Of course, one of the major questions has been how will we feed this new little one who is coming more than 5.5 years after my last baby. Everything I once knew all about has changed dramatically. With my first two babies, they were exclusively breastfed until they were 6 months. Then we added in some solid foods. With my daughter, I stopped nursing when she was 1. With my son I continued breastfeeding until he was almost 3. They are only 18 months apart, so when I was done nursing him, I had been pregnant or nursing for five years straight. And believe me, I was DONE.
Of course now, I get to do it all again. Here are 10 reasons I am dreading breastfeeding again:
1.) Being tethered to the baby: There is something beautiful about those early weeks where your entire life is nursing, sleeping, and doing it again. But it starts to get a little old after time passes. A few weeks into the whole thing, you would like to actually leave the baby for an hour or two without being called back in to nurse.

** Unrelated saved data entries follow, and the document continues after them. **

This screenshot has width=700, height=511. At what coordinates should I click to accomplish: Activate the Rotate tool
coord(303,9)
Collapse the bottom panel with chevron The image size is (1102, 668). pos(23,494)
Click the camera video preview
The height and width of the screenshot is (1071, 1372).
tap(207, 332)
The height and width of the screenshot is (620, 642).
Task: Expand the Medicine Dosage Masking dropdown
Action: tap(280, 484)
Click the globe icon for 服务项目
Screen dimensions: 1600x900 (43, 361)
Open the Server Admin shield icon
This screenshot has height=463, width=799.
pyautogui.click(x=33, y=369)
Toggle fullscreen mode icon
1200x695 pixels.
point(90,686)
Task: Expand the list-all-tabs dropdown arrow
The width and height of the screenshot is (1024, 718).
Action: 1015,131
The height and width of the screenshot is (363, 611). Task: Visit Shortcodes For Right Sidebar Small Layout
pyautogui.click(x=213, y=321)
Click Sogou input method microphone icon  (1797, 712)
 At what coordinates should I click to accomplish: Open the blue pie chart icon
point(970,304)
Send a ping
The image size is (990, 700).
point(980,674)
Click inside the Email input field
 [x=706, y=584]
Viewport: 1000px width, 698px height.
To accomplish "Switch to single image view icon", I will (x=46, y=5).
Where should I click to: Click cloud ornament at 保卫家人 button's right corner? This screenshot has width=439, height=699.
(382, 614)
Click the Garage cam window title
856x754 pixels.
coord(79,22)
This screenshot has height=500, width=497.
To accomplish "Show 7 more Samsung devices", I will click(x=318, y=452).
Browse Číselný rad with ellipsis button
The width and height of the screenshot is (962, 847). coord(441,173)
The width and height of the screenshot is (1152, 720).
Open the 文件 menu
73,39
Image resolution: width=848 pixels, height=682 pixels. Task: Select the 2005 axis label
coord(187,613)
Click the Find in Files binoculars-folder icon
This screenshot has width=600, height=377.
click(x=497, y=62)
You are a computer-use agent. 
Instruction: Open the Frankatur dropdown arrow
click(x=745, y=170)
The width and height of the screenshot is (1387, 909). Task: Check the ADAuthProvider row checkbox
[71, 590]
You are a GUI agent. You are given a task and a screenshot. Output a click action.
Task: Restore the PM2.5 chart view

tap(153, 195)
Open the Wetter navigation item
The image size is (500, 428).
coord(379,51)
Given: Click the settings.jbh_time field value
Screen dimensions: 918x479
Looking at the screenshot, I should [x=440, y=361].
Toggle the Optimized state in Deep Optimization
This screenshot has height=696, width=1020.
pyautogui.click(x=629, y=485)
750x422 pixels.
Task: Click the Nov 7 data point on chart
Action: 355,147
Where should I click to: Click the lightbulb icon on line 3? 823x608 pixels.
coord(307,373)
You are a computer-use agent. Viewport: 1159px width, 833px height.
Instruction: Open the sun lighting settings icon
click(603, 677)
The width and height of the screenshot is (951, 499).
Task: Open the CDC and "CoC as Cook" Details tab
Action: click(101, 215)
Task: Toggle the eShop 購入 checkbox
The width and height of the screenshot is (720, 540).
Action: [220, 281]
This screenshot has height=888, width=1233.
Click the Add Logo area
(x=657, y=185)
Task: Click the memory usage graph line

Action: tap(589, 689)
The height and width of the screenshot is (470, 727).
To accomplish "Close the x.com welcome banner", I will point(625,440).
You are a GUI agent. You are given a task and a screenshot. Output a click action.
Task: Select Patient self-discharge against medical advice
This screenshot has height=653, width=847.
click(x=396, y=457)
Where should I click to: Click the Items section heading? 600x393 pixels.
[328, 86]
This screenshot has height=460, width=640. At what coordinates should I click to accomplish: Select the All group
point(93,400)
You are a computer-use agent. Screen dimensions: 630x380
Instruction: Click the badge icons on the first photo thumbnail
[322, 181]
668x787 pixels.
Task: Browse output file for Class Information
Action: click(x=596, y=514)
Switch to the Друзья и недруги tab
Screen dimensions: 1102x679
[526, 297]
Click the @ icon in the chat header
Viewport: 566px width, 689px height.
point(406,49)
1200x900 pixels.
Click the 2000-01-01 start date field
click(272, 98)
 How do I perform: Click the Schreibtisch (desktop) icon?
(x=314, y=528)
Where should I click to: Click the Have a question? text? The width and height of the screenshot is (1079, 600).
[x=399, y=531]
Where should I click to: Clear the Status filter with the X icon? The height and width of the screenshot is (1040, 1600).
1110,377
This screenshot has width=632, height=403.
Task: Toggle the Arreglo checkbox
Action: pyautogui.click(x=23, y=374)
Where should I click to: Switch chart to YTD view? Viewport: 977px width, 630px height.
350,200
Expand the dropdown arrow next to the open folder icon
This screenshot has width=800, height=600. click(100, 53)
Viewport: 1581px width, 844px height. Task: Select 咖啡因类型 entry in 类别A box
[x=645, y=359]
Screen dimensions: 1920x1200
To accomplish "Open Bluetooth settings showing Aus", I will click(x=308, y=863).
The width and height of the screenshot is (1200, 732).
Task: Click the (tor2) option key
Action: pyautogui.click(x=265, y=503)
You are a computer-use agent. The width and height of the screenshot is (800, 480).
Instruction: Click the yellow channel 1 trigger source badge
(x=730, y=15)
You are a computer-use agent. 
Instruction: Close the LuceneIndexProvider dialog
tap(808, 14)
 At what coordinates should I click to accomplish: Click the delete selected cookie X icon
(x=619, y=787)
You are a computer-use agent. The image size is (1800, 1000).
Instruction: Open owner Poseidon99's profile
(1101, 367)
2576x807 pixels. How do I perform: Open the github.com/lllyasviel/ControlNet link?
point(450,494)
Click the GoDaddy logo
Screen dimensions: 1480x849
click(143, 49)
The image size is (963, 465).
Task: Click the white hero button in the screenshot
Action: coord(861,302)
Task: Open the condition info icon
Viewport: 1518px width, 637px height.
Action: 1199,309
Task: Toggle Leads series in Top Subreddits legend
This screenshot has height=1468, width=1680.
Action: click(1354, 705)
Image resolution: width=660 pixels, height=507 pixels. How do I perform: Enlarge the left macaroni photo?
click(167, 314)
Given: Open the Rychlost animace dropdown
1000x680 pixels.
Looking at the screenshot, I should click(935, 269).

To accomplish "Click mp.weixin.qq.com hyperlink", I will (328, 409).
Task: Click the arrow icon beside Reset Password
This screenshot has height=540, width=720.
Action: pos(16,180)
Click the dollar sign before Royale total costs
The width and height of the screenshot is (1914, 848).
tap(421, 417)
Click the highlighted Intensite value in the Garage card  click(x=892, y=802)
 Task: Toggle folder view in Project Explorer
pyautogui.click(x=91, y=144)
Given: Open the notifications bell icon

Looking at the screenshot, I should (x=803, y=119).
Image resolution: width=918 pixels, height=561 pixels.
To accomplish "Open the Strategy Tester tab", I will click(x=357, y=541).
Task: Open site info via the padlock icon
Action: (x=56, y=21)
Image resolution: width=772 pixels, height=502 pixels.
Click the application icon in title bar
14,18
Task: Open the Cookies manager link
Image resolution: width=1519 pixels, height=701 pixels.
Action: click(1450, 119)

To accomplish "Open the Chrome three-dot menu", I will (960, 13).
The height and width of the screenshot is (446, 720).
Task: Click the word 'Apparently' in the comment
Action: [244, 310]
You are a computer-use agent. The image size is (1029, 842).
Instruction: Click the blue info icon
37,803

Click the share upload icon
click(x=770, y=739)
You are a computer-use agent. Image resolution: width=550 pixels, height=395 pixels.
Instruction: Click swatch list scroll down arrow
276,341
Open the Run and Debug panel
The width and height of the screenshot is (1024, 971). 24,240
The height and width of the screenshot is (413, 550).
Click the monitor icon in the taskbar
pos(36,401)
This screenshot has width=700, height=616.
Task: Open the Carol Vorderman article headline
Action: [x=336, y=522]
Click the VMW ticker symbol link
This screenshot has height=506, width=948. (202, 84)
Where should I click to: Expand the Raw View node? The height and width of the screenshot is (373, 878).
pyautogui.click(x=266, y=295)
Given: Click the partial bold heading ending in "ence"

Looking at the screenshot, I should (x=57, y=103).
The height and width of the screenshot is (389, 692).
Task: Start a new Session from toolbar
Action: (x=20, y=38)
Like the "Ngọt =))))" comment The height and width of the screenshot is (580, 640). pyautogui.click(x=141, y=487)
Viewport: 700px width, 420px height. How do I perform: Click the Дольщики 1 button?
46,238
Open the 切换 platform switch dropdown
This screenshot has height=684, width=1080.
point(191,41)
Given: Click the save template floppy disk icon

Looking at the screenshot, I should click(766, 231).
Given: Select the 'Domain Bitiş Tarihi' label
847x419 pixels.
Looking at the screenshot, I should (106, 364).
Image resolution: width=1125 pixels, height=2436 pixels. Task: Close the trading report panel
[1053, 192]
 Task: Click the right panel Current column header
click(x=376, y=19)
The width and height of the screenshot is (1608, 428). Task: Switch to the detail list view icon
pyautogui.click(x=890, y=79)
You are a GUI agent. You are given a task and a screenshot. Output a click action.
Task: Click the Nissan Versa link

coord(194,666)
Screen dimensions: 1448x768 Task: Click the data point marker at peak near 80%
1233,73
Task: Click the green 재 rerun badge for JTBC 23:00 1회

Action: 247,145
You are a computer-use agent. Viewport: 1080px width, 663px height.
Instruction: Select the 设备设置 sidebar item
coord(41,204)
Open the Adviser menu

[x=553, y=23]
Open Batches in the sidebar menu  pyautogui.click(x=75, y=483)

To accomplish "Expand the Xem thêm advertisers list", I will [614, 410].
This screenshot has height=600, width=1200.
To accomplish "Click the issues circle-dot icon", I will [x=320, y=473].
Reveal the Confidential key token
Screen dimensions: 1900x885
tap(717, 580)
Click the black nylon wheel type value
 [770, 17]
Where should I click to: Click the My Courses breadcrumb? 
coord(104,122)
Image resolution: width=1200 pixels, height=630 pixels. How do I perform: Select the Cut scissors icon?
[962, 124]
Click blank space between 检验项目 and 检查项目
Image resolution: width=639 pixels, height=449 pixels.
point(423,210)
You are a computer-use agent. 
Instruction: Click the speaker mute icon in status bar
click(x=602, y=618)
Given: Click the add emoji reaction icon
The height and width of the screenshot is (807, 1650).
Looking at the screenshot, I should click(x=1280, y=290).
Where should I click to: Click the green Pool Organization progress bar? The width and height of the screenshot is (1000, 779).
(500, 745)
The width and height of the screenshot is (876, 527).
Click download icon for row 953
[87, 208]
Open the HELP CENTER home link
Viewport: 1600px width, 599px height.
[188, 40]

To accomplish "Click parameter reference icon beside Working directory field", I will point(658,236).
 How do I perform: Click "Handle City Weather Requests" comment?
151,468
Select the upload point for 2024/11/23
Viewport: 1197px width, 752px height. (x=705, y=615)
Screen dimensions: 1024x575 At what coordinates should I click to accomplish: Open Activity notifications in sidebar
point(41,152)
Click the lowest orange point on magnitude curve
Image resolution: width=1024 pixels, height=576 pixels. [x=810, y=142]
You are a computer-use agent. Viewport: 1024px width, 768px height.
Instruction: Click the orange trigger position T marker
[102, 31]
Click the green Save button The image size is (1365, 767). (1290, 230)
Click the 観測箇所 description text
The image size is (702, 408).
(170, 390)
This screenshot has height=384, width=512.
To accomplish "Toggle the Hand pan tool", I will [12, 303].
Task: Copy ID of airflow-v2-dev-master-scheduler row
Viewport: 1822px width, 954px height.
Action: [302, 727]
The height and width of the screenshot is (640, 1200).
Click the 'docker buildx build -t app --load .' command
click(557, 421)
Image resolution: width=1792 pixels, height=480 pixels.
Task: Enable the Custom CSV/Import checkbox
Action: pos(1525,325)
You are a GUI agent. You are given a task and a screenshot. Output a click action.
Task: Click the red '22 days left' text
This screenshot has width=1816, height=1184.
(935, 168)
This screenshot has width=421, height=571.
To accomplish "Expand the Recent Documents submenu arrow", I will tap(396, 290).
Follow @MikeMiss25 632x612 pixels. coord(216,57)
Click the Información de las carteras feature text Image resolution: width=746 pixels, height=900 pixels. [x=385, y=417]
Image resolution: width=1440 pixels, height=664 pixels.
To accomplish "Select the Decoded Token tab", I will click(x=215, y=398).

2.) Pain: The first time, nursing hurt SO much. The second time, not so much. I am dreading the third time.
3.) Potential issues: I had mastitis, thrush, a blocked duct, and (as I mentioned) tons of pain in the beginning. I am not looking forward to going back to all that again.
4.) Lack of privacy: I have rather liked the past two years in which I have been able to actually keep my boobs well covered at all times. I HATE the stress of public nursing and not wanting to nurse in front of men. I am sure some women are fine with it. I wasn't one of them.
5.) Clothing: I have been back in regular bras for a while now and it has been lovely. I am not looking forward to yucky nursing bras with their straps that come undone so easily and give me a uniboob.
6.) Leaking boobs: I am not looking forward to being in a grocery store, hearing a crying baby, and suddenly having a mess on my shirt. So embarrassing.
7.) Midnight feedings: Actually, forget that. It's the 3 a.m. feedings that go on and on (and on) that are so painful. Midnight is nothing. I know it's finite, but still. It's hard to keep that perspective at 3 a.m.
8.) Nursing pads: Is there anything more disgusting than nursing pads? Sure, they keep you from leaking, but they get so gross after just a few hours.
9.) Weaning: I found weaning to be very hard both times, both emotionally and just physically. Saying goodbye to that bond, no matter how necessary, was very bittersweet and I am not looking forward to those hormones again.
10.) Disapproving looks: No matter how discreet you are while nursing, if you do it a while, someone inevitably will be judgy. Whether it's to tell you a 2-year-old is "too old for that" or to ask you not to nurse in public, the judgment is something I am just not ready to face again.
What would you dread about nursing (even if you loved it)?